• [Instructions to follow] Extract from the entries below, exactly as given, only the lines from the line containing "This screenshot has width=1060, height=828." to the line containing "Task: Open Petru Neag's comment avatar", both lines included.

• [Data section]
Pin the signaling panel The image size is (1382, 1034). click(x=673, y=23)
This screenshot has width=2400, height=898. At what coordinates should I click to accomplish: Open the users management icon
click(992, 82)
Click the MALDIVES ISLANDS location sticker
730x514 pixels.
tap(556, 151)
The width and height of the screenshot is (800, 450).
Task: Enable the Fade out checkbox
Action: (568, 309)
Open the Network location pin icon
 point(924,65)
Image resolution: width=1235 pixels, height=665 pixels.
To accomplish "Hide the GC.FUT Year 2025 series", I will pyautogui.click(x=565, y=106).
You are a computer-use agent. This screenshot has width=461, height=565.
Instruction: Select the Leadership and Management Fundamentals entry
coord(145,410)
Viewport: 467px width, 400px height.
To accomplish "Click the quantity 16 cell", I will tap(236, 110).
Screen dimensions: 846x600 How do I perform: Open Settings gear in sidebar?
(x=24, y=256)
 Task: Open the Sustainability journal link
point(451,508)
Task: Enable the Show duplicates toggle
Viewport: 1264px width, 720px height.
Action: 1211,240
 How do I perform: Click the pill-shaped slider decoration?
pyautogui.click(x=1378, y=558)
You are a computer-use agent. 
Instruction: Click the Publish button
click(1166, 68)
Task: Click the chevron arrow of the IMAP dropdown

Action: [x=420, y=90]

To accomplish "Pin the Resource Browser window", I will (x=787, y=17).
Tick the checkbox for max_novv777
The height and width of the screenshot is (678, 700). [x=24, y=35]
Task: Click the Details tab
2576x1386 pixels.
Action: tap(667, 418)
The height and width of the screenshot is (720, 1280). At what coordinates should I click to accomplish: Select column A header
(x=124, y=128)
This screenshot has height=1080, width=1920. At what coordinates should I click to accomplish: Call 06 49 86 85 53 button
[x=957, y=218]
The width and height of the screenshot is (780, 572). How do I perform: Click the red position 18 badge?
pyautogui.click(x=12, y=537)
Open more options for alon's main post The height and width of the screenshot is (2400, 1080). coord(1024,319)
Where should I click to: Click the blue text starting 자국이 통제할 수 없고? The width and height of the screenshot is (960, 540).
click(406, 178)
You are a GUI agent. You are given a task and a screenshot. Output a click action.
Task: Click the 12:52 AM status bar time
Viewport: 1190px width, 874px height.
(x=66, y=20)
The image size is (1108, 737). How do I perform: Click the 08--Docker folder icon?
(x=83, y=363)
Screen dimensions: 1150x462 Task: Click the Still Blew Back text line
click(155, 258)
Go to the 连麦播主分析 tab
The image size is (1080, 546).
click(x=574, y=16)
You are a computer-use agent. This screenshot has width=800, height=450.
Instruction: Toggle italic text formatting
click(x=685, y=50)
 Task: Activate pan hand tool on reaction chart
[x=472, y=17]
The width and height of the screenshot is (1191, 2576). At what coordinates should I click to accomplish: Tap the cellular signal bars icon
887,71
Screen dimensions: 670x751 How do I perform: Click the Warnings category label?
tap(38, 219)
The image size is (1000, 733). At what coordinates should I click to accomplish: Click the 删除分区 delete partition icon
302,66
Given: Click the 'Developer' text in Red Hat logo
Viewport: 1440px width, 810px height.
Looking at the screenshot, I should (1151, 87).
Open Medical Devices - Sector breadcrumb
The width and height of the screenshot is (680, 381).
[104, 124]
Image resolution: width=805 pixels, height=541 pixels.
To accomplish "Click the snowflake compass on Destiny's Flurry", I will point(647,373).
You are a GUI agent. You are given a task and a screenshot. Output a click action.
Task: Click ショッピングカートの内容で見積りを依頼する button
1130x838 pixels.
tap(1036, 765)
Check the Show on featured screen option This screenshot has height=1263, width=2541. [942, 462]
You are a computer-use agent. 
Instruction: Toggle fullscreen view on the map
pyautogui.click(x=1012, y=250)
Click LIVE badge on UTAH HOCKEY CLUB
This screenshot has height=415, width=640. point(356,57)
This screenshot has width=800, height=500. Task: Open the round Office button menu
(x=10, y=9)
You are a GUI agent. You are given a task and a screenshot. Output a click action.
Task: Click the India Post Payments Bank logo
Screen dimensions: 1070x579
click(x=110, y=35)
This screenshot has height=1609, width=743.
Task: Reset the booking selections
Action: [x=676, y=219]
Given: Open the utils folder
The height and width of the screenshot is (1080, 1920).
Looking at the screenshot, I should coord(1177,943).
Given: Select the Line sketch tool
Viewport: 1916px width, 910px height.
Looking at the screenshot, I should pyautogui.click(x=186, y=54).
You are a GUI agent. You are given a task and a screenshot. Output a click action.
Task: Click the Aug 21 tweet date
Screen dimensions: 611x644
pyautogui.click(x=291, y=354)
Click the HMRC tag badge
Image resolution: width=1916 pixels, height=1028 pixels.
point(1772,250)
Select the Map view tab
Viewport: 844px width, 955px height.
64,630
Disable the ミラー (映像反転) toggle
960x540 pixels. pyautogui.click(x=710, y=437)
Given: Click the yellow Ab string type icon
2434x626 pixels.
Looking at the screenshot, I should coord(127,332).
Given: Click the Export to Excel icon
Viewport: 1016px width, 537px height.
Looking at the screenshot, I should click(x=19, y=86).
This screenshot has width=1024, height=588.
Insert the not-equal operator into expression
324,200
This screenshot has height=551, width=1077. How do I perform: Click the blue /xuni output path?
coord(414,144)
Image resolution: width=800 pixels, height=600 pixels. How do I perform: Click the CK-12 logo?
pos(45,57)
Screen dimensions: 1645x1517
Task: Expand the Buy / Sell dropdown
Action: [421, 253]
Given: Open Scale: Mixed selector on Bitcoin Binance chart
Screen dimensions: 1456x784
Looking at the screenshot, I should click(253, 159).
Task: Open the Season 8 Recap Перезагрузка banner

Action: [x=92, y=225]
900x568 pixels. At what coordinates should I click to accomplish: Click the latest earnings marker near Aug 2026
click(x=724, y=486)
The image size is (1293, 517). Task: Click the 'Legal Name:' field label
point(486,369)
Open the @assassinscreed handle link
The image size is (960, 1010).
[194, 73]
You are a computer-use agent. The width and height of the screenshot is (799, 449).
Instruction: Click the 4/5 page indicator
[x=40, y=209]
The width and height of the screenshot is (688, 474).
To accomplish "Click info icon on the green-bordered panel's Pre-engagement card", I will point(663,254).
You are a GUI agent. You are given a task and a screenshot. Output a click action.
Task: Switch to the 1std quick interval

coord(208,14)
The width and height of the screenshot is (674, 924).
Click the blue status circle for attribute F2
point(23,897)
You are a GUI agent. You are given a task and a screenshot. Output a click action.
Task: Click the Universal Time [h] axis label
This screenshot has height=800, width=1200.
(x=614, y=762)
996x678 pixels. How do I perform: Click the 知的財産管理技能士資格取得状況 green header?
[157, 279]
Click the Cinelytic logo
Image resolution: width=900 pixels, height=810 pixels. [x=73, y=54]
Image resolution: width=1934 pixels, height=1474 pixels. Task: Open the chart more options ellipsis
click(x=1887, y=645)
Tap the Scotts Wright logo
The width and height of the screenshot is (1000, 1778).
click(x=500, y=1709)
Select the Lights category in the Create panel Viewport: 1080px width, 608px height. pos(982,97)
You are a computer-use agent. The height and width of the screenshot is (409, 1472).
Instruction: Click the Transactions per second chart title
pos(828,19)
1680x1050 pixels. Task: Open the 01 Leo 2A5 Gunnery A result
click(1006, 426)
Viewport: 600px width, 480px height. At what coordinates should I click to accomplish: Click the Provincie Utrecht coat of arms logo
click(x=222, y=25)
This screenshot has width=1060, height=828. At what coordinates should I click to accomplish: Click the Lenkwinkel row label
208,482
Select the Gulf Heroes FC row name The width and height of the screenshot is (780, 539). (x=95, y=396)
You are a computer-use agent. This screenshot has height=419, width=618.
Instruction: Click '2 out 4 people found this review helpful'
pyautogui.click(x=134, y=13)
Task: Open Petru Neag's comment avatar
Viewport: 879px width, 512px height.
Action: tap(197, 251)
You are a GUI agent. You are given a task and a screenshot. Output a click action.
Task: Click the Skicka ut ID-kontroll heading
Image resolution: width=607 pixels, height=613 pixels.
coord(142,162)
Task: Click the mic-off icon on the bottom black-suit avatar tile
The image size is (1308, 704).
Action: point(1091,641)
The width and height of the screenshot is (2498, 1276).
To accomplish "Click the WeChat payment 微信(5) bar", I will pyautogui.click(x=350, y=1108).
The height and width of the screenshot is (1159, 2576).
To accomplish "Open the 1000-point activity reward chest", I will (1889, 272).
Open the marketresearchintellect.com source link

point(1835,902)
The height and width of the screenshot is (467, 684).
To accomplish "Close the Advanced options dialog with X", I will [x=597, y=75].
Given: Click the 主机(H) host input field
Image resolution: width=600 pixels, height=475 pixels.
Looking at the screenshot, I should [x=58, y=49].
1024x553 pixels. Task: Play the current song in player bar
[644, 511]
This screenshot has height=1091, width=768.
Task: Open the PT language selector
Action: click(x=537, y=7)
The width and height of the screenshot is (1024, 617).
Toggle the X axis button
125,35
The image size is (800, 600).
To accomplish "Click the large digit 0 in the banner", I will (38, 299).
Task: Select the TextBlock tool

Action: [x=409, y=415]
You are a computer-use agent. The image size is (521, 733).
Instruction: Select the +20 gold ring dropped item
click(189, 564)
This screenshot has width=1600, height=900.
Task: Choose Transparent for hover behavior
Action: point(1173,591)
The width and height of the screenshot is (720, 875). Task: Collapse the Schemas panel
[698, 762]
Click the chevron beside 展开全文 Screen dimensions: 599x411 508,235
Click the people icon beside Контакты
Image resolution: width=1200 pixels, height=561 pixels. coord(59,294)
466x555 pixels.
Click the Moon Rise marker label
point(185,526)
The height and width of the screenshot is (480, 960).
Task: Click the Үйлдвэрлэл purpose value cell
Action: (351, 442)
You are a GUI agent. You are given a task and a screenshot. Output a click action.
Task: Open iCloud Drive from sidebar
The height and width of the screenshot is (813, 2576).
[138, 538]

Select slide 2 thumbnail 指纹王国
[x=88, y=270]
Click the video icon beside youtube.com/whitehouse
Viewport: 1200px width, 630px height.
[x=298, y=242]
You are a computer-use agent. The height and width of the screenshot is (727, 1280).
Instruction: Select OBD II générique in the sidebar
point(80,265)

• [Answer area]
This screenshot has width=1060, height=828. At what coordinates should I click to accomplish: Click the Lenkwinkel row label
208,482
Select the Gulf Heroes FC row name The width and height of the screenshot is (780, 539). (x=95, y=396)
You are a computer-use agent. This screenshot has height=419, width=618.
Instruction: Click '2 out 4 people found this review helpful'
pyautogui.click(x=134, y=13)
Task: Open Petru Neag's comment avatar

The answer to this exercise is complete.